Machine Learning Scientist, Structure-Function ML, AI for Drug Discovery (AIDD)
About the role
A healthier future drives us to innovate, advancing science and ensuring access to healthcare for generations. Roche’s Research and Early Development organisations (gRED and pRED) leverage AI, data, and computational sciences to accelerate drug discovery. The Computational Sciences Center of Excellence (CoE) unifies efforts to harness data and AI, assisting scientists in delivering transformative medicines.

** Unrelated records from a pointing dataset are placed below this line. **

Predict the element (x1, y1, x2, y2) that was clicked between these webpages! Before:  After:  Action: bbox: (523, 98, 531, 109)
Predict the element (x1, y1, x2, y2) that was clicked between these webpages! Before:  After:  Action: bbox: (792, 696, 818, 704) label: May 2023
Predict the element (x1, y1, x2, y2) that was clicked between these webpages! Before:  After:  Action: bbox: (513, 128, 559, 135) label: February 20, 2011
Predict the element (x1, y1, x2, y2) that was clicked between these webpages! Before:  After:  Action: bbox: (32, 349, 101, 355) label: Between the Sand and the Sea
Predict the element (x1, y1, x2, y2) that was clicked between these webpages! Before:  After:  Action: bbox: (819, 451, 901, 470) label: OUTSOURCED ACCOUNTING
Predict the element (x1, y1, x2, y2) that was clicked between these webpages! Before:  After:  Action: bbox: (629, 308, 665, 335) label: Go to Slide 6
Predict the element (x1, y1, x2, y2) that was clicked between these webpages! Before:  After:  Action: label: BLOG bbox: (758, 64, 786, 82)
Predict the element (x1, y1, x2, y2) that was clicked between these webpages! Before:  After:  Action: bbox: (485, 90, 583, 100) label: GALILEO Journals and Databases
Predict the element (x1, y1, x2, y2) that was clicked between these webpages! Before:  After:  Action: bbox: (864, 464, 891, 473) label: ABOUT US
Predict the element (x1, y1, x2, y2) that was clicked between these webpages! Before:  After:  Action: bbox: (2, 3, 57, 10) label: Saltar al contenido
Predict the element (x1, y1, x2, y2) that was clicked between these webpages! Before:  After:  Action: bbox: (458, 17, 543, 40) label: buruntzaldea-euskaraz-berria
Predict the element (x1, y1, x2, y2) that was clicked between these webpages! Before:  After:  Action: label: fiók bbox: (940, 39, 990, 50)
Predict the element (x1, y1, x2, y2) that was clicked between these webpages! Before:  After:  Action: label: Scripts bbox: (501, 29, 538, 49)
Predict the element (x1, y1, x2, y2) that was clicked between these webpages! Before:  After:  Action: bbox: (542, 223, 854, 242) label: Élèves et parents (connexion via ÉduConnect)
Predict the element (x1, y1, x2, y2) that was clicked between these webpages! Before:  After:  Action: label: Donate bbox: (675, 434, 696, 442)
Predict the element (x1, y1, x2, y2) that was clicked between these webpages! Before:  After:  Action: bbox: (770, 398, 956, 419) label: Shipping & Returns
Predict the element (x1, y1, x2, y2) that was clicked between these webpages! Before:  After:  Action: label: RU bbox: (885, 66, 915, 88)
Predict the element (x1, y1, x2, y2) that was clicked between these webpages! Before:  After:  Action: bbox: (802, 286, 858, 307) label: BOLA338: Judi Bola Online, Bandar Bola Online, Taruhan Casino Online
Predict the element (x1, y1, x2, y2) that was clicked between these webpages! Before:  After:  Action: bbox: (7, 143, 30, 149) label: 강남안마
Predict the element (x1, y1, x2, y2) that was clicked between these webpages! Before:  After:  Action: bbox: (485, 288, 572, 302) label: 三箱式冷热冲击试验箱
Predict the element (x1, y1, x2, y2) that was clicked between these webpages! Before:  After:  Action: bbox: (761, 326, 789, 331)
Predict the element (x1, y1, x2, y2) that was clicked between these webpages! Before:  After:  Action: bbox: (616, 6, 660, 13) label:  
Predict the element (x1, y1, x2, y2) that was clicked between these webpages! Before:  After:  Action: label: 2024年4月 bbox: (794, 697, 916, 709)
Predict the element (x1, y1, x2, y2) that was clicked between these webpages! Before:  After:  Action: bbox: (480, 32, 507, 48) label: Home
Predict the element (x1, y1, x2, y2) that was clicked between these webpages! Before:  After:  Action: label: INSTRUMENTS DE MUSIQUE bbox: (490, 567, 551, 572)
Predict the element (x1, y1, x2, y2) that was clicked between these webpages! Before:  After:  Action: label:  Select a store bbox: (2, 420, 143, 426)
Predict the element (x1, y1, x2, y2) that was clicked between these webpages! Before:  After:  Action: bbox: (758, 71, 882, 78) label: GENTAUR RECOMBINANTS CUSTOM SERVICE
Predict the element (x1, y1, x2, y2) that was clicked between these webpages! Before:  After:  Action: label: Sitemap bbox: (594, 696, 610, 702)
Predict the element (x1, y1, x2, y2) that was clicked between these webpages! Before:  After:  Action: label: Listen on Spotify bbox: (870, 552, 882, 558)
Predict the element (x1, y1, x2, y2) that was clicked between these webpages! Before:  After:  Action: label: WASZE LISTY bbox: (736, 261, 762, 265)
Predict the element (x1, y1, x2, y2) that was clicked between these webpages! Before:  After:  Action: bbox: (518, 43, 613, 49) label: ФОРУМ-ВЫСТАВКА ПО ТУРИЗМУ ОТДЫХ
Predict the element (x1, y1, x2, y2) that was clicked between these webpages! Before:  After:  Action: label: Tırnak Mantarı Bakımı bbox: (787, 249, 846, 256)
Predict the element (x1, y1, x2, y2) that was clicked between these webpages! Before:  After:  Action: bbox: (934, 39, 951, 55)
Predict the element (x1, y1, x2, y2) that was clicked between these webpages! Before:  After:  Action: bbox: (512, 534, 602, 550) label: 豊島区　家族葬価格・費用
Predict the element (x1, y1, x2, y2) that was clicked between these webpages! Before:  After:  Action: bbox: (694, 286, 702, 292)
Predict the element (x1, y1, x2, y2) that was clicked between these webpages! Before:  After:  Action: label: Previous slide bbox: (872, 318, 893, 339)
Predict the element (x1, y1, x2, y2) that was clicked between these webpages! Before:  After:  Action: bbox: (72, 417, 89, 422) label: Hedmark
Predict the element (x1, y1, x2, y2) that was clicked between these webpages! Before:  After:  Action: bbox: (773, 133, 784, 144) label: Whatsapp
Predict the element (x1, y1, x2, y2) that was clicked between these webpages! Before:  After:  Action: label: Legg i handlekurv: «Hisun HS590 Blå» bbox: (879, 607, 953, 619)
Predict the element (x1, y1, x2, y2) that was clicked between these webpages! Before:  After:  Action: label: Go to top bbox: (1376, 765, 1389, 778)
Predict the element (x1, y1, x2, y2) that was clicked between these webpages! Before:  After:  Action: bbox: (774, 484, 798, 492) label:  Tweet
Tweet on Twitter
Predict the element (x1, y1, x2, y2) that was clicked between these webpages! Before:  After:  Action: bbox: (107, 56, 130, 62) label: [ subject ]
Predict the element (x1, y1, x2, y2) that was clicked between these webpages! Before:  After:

The Structure-Function ML group in Basel, part of Prescient Design (AI4DD) within the CoE, focuses on machine learning-based methods for de novo antibody design. We seek a Machine Learning Scientist with expertise in machine learning and protein structural biology to contribute to antibody design, develop new methods for protein therapeutics, and collaborate with global research teams.
Responsibilities
- Develop cutting-edge machine learning methods for modeling biological data, with a focus on structural biology.
- Deliver deep learning-based software solutions to accelerate drug discovery and therapeutic development, supporting de novo antibody design and lab-in-the-loop efforts.
- Collaborate with AI/ML scientists and global research teams, fostering close working relationships.
- Write structured, tested, and maintainable code, participating in proactive code reviews.
- Actively shape and contribute to a collaborative and innovative team culture.
- Partner with biologists and technologists to develop new methods for de novo protein design.
Requirements
- M.S. or PhD in Computer Science, Statistics, Physics, or a related technical field.
- 1+ years of hands-on experience designing and training machine learning models on large datasets.
- Published research on de novo antibody design in journals like Nature Biotechnology, NeurIPS, or ICML.
- Proficiency in Python and at least one deep learning framework (PyTorch, TensorFlow, or JAX).
- Experience with MLOps frameworks like Hydra and Weights & Biases.
- A public codebase of computational de novo antibody design (e.g., on GitHub).
- Demonstrated experience with modern techniques, including hallucination or folding models.
- Prior experience or familiarity with antibody sequence and structure data (a plus).
- Excellent communication skills in English and a passion for driving projects in cross-functional environments.
Pay
The expected salary range for this position, based on the primary location of New York, is $141,100–$262,100. Actual pay will be determined by experience, qualifications, geographic location, and other job-related factors. A discretionary annual bonus may be available based on individual and company performance.
Benefits
This position qualifies for the benefits detailed at Roche’s benefits page.